My approach thus far has been to invoke s3 as a resource and then use s3.meta.client.download_file, but every time I use this, even after setting it up to try again after some number of seconds if it gets a SlowDown response, I have yet to successfully download a single file through this method.

Is there some option I might pass to download_file? Or am using the wrong tool for the job? Or is this just an infrastructure problem that I can't do anything about?

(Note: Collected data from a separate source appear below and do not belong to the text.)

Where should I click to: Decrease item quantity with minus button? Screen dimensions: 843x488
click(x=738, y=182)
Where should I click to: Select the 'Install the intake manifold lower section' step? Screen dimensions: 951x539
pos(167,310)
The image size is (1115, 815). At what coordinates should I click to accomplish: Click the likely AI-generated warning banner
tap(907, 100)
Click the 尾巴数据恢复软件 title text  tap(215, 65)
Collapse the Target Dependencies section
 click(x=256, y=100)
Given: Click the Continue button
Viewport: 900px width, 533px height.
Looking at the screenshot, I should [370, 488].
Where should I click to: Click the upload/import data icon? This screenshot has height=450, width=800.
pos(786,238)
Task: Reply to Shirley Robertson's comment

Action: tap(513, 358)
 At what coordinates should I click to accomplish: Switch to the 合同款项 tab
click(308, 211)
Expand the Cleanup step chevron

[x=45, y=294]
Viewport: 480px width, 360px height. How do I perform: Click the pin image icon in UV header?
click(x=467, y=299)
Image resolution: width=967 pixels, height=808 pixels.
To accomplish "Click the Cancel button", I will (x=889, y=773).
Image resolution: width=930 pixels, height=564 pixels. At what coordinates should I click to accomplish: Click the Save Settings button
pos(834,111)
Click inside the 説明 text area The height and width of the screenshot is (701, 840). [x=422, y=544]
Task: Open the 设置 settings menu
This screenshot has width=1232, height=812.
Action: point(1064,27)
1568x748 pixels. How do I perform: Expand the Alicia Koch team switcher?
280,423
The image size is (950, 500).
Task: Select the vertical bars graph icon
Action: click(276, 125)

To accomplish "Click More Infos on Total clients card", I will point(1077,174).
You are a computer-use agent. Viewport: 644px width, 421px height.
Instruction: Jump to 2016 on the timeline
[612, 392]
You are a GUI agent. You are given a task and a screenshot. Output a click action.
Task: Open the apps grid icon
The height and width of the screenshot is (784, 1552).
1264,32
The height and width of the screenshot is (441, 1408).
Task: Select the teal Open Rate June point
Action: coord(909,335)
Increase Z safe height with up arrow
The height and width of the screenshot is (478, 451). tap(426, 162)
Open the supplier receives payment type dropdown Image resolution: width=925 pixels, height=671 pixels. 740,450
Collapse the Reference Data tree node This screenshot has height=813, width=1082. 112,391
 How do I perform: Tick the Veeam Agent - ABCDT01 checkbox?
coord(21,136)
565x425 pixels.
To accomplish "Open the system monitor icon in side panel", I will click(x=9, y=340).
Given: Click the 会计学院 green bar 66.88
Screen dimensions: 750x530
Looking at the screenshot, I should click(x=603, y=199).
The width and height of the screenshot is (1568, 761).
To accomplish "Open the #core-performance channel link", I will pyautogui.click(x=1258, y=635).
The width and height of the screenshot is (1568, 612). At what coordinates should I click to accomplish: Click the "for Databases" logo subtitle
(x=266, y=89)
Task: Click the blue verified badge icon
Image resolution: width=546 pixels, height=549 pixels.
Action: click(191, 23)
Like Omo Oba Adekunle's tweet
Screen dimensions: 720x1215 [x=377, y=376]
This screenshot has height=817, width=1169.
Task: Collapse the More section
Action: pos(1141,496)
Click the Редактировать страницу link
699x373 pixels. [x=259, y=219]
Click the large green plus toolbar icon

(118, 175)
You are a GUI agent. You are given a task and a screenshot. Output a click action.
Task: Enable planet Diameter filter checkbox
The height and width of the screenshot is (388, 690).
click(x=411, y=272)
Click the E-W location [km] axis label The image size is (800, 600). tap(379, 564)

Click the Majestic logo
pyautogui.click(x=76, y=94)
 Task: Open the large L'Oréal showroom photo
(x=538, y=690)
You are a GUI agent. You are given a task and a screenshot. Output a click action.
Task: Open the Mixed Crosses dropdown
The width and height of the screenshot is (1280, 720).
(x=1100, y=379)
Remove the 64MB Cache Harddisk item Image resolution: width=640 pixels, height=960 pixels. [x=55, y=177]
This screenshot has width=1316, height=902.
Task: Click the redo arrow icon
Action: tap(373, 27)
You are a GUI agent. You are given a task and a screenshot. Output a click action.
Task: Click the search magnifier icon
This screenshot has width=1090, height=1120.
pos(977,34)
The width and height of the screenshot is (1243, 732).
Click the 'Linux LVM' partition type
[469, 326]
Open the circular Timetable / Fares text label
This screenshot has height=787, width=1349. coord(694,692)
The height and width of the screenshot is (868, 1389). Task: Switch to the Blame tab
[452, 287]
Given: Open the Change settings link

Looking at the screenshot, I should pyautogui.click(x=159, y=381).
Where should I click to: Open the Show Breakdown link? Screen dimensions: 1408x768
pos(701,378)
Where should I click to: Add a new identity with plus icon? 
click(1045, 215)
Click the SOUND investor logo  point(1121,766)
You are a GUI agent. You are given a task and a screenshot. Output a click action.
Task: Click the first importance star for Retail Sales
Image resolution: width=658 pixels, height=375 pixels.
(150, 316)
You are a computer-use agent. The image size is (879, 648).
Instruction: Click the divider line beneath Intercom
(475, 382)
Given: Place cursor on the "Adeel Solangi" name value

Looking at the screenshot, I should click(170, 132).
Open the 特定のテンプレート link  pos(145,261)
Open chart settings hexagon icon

Thank you in advance for any advice or suggestions.

Greg Lindahl

unread,
Oct 22, 2023, 2:07:00 PM10/22/23
to common...@googlegroups.com
> My approach thus far has been to invoke s3 as a resource and then use
> s3.meta.client.download_file, but every time I use this, even after setting
> it up to try again after some number of seconds if it gets a SlowDown
> response, I have yet to successfully download a single file through this
> method.

Ben,

That sounds like a fine way to download, and I am not surprised that
(right now) you are getting nothing but 503s. I've been keeping an
eye on the performance graph, and the overly-aggressive downloader who
started wrecking performance for everyone on Oct 17 at 1900 UTC is still
doing it now, 5 days later.

My recommendation is to set up your download with infinite retries and
leave it running for days. Eventually either the aggressive downloader
will stop, or you'll hit the 1% success rate.

-- greg


Yossi Tamari

unread,
Oct 22, 2023, 5:33:26 PM10/22/23
to common...@googlegroups.com
Hi Ben,

Note that download_file already rerties 503 errors (5 times by default), but, again, by default, it also downloads the files in 10 parallel chunks, and if one chunk fails (after the retries), the whole download fails.That means that if there's a 1% chance of getting through the throttling, your chance is considerably lower.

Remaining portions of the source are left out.